A key learning point that Tate reiterates is the importance of identifying training biases in the sport of powerlifting. He explains that he himself is aware that he has a training bias that’s Conjugate-based – but he knows this about himself and accounts for that in training when needed. The issue is that many coaches and athletes are completely unaware that they possess biases towards certain training programs and methodologies. Although, as Tate breaks it down, all programs pull from one (or more) of the three foundational training sectors:

To be able to move, and to coach, and to help other people in the strength field or in powerlifting…You’d better learn what Linear Periodization (or the Western Method of Periodization) is, you’d better learn what Block Periodization is, and you’d better learn what Conjugate Periodization is…I don’t care what the program is, it all falls in one of those three sectors.   

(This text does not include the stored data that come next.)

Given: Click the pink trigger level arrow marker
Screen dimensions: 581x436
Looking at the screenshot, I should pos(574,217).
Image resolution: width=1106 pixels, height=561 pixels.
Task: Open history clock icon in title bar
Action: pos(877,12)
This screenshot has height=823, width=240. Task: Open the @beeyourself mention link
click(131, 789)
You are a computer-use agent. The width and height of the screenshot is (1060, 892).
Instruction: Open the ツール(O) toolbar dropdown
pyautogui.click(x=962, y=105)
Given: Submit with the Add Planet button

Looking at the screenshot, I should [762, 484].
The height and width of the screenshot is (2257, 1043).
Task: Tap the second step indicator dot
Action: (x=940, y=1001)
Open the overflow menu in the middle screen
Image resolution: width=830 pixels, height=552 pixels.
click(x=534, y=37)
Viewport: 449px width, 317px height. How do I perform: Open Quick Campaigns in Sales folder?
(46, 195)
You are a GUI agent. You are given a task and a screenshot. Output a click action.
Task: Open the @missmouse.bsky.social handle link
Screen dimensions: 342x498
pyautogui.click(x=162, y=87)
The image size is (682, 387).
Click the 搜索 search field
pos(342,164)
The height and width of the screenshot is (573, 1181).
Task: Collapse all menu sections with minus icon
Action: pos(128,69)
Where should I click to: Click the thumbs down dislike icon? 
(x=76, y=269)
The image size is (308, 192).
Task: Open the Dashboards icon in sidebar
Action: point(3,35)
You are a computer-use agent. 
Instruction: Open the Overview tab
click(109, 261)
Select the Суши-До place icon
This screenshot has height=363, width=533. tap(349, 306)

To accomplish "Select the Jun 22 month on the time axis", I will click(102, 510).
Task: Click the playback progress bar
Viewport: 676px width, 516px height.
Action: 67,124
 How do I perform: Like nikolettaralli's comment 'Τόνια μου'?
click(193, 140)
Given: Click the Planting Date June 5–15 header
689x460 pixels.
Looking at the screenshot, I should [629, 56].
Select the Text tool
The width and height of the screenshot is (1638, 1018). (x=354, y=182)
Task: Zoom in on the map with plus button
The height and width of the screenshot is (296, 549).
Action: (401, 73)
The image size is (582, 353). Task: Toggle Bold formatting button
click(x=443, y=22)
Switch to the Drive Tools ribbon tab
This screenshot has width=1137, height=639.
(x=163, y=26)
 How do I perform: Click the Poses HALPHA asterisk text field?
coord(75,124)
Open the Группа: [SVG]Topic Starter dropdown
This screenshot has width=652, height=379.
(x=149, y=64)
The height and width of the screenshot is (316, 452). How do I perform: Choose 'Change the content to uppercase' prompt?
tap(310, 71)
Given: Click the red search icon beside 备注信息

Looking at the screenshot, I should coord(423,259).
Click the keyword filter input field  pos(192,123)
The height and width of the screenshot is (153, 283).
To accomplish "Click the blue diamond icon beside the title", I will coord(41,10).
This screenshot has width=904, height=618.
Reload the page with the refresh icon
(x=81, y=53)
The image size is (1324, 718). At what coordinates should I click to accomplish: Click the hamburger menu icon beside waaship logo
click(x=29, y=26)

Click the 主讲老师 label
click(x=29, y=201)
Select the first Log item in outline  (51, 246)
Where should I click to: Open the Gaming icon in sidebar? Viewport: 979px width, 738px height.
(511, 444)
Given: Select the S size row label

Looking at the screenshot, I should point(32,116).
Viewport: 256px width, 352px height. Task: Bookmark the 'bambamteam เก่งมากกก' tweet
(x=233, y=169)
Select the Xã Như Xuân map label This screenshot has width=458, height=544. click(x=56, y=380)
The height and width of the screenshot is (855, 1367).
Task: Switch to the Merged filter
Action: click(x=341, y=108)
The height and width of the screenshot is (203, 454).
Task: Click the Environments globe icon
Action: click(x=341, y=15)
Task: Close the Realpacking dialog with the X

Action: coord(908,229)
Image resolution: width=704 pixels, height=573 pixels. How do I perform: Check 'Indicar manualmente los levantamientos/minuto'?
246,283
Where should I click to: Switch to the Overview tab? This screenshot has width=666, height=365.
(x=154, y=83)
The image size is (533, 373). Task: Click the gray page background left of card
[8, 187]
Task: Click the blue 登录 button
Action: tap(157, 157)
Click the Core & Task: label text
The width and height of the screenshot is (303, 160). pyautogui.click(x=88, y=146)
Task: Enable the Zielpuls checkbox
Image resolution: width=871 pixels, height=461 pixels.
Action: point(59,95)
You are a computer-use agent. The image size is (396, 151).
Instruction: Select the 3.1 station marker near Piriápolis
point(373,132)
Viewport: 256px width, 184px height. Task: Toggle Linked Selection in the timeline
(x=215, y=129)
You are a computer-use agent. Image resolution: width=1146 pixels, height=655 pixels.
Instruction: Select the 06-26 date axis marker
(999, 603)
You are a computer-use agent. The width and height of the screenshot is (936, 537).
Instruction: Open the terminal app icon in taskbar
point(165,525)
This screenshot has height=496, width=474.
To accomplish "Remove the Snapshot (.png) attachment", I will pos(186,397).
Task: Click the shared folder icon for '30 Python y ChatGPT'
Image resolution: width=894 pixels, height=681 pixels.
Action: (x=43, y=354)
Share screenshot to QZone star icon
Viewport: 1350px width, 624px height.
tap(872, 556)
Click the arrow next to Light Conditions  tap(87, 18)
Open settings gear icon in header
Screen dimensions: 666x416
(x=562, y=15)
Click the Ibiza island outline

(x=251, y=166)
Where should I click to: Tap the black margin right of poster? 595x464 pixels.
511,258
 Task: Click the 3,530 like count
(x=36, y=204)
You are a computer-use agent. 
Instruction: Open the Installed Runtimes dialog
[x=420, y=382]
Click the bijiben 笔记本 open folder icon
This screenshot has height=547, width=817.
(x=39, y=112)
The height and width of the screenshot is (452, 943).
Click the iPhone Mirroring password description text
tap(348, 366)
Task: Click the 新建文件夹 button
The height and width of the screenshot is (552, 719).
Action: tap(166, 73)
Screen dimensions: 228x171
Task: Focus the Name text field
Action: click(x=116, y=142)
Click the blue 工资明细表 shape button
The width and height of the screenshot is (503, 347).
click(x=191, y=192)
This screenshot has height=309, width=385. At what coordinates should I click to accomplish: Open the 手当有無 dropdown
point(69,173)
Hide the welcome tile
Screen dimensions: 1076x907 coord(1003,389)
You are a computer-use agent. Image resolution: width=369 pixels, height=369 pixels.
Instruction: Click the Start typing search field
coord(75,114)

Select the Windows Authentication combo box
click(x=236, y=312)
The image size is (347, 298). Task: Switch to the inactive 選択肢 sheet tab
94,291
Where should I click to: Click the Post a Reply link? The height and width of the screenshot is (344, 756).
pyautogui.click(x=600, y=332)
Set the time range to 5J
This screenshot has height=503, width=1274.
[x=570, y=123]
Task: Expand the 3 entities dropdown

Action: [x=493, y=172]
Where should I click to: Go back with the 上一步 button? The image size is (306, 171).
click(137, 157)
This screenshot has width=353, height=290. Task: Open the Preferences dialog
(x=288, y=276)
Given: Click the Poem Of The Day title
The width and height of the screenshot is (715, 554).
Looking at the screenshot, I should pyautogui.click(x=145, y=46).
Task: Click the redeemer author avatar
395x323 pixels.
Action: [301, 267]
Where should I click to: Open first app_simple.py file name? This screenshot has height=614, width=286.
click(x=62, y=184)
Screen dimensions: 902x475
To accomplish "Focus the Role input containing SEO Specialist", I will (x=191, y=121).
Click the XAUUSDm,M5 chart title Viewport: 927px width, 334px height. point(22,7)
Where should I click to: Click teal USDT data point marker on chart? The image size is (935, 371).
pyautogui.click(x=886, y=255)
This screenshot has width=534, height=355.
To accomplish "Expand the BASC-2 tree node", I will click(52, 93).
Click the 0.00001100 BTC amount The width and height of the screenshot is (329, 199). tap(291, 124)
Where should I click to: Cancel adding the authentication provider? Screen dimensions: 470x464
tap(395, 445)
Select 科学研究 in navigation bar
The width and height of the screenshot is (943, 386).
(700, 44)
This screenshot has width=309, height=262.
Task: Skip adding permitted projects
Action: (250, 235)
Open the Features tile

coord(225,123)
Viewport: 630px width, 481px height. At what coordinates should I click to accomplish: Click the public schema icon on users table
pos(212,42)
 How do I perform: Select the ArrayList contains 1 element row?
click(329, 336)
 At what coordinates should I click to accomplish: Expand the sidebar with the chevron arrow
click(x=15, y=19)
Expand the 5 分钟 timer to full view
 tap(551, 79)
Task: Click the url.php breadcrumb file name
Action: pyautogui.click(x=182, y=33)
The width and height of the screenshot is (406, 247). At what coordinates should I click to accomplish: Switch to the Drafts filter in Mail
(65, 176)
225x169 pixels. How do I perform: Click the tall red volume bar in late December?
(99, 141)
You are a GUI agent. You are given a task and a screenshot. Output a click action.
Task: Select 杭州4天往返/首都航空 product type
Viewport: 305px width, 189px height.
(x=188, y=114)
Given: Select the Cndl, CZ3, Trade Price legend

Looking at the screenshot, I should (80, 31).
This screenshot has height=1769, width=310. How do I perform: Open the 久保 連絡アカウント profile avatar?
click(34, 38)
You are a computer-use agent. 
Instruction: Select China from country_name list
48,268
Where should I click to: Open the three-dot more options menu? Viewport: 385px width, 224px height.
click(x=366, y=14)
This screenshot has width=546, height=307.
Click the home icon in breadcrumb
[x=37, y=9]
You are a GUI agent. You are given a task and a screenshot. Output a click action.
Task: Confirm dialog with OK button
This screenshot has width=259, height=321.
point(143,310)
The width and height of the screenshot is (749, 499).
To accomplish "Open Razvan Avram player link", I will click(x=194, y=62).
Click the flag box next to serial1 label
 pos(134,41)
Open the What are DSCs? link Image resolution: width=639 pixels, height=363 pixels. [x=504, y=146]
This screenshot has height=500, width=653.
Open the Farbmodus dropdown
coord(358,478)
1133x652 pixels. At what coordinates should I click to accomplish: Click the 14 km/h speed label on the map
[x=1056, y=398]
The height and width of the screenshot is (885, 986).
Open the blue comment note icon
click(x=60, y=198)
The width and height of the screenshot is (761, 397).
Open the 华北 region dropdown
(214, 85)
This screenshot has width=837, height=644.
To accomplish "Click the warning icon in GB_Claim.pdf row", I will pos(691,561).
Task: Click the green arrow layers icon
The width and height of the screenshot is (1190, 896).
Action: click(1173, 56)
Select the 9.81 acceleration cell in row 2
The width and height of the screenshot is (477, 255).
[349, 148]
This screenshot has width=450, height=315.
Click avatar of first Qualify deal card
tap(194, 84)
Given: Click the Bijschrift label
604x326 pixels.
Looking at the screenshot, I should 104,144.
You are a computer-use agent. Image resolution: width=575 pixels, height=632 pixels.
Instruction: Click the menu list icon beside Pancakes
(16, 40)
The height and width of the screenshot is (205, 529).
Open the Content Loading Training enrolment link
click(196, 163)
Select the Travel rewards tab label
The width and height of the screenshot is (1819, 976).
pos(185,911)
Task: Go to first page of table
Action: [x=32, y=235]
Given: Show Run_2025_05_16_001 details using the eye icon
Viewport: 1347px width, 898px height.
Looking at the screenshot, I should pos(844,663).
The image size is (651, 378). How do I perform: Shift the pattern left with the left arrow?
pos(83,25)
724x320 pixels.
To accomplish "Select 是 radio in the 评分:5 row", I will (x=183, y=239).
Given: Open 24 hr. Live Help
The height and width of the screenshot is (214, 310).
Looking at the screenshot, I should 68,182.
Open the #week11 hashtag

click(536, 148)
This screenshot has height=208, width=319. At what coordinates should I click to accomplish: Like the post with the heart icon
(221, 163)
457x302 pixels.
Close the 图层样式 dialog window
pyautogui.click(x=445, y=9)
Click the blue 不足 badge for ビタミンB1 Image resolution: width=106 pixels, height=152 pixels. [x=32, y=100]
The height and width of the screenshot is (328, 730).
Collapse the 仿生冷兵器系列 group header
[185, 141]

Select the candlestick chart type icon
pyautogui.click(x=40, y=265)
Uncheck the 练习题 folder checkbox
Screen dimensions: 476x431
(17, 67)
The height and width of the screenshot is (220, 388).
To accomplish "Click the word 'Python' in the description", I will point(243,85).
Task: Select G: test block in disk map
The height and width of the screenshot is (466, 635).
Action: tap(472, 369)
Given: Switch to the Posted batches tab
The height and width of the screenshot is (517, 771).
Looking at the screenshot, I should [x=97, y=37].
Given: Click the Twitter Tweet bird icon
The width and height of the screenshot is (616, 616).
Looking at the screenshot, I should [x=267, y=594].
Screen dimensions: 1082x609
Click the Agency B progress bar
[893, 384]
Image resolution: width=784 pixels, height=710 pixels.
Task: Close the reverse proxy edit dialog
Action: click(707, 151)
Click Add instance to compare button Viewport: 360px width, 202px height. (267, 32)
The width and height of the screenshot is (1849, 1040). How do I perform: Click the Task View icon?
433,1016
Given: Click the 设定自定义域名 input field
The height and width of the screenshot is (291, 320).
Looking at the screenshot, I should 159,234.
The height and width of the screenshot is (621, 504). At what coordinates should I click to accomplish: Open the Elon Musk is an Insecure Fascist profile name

This does not mean that one sector is necessarily better than the others; Tate notes that he has seen people advance in all three of them. The main takeaway is that coaches must be ready to flex their approach when training athletes that are already seeing success in working with a particular style.

Don’t Be the Stupid Fly

As he wraps up the session, Tate concludes with one of his favorite analogies for training that still applies after all of these years. He gestures to a graphic on the screen depicting a fly:

Flies are attracted to light. Flies are trying to go to that window, banging against that glass over and over…They know where they want to go, but they’re so stubborn…Meanwhile, if they just turned around and looked, there’s an open door right there — they can fly and get where they want to be.

To summarize: don’t be the stupid fly. Trainers, athletes, and coaches should always be looking for opportunities to pivot in their programming if need be. In doing so, they might just discover the door to success.